What Is The GDPR?
The GDPR is a European privacy regulation to give people control over the collection and use of their personal data, like phone number, address, email, and phone GPS location. Corporations that fail to comply with GDPR risk a fine of 4% or 20 million Euro (whichever is higher).
GDPR seeks to allow people more control over their personal data by enforcing regulations that give internet users the following rights:
- The right to be forgotten and have your data deleted on your request
- The right to see or change (rectify) your data
- The right to be notified when a company leaks your data
- The right to object to certain processing of your data
- The right to request your data as something that can be read on a machine/computer, like a .csv file, .xml file, or .json file
With GDPR, anything that is personally identifiable, meaning that it leads back to a specific person, is considered that person’s “data” – like an email address, date of birth, phone number, username, or GPS location. With GDPR in place, website users must give express consent allowing companies to collect and use their personal data; this means users have to agree that they are okay with a company’s privacy statement every time they land on a website that collects information.
With this new data protection regulation, it is important for businesses to keep customers’ personally-identifiable customer data tightly under control and cleanse it from their system after a certain time period.

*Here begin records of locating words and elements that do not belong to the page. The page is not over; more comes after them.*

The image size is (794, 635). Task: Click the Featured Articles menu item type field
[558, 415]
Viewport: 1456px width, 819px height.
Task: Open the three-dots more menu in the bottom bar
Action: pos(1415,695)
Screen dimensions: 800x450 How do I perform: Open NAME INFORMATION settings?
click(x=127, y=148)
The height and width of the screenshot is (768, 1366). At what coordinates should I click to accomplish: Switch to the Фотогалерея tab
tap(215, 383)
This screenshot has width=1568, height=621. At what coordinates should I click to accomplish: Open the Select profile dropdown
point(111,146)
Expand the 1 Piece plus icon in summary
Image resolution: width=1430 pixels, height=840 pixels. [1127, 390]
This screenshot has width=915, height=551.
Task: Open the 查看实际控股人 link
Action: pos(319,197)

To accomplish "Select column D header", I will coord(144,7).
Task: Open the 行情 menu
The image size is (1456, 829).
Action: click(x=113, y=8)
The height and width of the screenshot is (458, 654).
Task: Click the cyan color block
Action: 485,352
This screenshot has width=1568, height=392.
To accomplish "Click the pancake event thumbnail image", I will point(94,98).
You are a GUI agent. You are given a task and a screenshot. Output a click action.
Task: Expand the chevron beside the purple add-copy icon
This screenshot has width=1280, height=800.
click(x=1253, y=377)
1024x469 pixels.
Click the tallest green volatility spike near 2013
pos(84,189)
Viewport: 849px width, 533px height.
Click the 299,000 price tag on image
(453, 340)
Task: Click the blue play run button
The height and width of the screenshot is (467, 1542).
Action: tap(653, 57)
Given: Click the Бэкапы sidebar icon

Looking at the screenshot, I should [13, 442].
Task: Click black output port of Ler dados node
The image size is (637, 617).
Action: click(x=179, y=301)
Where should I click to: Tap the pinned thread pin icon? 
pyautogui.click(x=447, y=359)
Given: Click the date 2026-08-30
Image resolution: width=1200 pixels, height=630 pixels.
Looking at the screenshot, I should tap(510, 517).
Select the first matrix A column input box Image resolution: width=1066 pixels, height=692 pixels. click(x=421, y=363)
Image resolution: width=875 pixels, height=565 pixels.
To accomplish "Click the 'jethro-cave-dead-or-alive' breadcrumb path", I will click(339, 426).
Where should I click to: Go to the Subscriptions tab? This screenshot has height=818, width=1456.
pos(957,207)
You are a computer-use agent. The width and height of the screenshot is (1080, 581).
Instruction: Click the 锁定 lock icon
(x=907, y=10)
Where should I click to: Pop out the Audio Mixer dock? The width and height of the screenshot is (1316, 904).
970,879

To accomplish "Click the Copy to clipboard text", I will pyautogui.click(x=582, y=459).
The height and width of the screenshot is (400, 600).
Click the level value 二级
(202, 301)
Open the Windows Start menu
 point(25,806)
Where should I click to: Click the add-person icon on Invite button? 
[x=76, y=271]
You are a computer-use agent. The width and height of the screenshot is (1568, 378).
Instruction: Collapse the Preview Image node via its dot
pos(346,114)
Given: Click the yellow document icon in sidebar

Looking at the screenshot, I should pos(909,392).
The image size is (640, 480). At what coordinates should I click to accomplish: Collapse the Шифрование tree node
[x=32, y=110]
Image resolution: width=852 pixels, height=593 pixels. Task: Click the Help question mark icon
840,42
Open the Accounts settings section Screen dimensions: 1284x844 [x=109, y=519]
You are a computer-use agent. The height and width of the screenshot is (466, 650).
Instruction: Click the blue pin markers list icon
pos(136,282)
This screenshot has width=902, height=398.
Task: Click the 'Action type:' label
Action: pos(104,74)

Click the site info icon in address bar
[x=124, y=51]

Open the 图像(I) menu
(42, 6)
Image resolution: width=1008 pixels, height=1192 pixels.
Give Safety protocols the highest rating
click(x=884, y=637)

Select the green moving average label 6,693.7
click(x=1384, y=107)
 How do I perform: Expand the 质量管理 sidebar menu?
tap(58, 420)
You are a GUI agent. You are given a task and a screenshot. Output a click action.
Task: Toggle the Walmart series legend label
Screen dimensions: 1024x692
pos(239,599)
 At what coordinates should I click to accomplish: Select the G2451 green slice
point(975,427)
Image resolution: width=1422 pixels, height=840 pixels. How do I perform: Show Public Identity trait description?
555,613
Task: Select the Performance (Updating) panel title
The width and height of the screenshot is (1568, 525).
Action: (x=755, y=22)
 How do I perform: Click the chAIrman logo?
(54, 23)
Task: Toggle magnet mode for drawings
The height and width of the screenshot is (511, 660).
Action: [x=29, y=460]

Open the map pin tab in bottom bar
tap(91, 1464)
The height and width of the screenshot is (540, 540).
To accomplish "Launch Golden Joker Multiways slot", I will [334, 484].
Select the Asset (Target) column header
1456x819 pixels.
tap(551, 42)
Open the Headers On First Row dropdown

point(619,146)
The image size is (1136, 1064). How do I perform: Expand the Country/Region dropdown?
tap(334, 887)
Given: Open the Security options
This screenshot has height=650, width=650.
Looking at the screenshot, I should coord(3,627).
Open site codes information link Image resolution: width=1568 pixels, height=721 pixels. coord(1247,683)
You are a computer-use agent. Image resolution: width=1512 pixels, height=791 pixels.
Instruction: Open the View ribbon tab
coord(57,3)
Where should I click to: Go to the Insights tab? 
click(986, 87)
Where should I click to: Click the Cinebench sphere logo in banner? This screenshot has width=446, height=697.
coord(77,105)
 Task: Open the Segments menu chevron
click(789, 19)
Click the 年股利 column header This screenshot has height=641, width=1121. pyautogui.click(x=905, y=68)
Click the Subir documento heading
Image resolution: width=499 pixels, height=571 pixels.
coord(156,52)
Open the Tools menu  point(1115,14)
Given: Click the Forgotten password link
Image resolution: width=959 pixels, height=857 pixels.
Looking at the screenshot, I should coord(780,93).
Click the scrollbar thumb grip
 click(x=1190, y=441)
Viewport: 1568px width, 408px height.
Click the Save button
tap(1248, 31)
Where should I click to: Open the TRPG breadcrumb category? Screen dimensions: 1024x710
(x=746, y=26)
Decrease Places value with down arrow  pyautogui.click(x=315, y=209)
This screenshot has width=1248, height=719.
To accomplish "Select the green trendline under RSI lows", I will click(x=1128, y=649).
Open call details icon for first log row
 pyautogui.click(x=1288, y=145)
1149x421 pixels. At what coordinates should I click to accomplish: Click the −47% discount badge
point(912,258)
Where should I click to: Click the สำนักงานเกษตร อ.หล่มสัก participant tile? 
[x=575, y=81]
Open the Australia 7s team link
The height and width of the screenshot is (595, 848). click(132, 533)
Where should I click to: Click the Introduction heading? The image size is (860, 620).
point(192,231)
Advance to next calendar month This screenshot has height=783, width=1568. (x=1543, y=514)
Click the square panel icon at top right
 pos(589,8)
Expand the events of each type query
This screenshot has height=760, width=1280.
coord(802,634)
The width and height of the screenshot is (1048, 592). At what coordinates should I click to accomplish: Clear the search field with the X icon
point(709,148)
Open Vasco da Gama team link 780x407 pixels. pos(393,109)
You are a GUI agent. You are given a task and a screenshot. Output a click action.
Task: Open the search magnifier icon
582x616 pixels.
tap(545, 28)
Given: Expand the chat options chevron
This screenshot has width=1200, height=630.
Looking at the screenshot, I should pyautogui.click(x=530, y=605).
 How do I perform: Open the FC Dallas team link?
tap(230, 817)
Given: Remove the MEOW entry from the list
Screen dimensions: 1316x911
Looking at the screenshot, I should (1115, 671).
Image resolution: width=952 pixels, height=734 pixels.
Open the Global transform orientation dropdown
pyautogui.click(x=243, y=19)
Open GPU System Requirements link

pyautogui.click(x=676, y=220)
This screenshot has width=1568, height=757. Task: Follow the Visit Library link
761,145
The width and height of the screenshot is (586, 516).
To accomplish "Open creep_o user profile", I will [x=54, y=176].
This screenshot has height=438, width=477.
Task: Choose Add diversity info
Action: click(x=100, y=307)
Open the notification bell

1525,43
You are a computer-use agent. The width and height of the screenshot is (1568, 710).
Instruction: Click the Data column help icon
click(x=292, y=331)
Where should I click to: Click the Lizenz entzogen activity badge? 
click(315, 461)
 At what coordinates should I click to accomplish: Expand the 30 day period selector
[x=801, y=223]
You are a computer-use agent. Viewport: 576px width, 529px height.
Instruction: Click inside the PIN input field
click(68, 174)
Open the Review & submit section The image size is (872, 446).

Does The GDPR Apply To You?
On May 25, 2018, the new data protection law known as GDPR officially went into effect. For many companies, especially those in the United States and other countries outside of Europe, GDPR is still confusing territory, but here’s what you need to know:
- If you’re offering of goods or services to users in the EU, irrespective of whether a payment is required, it applies to you
- If you’re monitoring user behavior that takes place in the EU, it applies to you
Even if you don’t do business in the EU, if users from the EU are able to visit your website and you have Google Analytics installed, you’re at risk of monitoring European user behavior and therefore becoming subject to the rules of the GDPR.
Usage Of Google Analytics Under GDPR
Under the GDPR, if your website uses Google Analytics, then Google is your data processor. With Google as your Data Processor, they have obligations to conform to the EU GDPR by making sure that Google Analytics account owners avoid sending any Personally Identifiable Information (PII). This includes URL Path and parameter URLs that contain PII, personal information entered by website users on lead forms, uploaded/imported data from external sources, and fine-grained location information like zip codes.
We recommend reading the GDPR and ensure that your use of Google Analytics (and any platform for that matter) comply.
- Ensure you’ve read Google’s Privacy & Compliance terms.
- Ensure you’re aware of all Google services that process data, and that you’ve complied with their data processing terms.
- If you use Google Analytics, please review the data retention controls that allow you to manage how long your user and event data is held on Google’s servers. As of May 25, 2018, Google will process data deletions based on these settings.
- Although IP address is never shown in Google Analytics reports, Google does use it to provide geo-location data. It is recommended to turn on the IP Anonymization feature in GA, which requires a small code change to enable.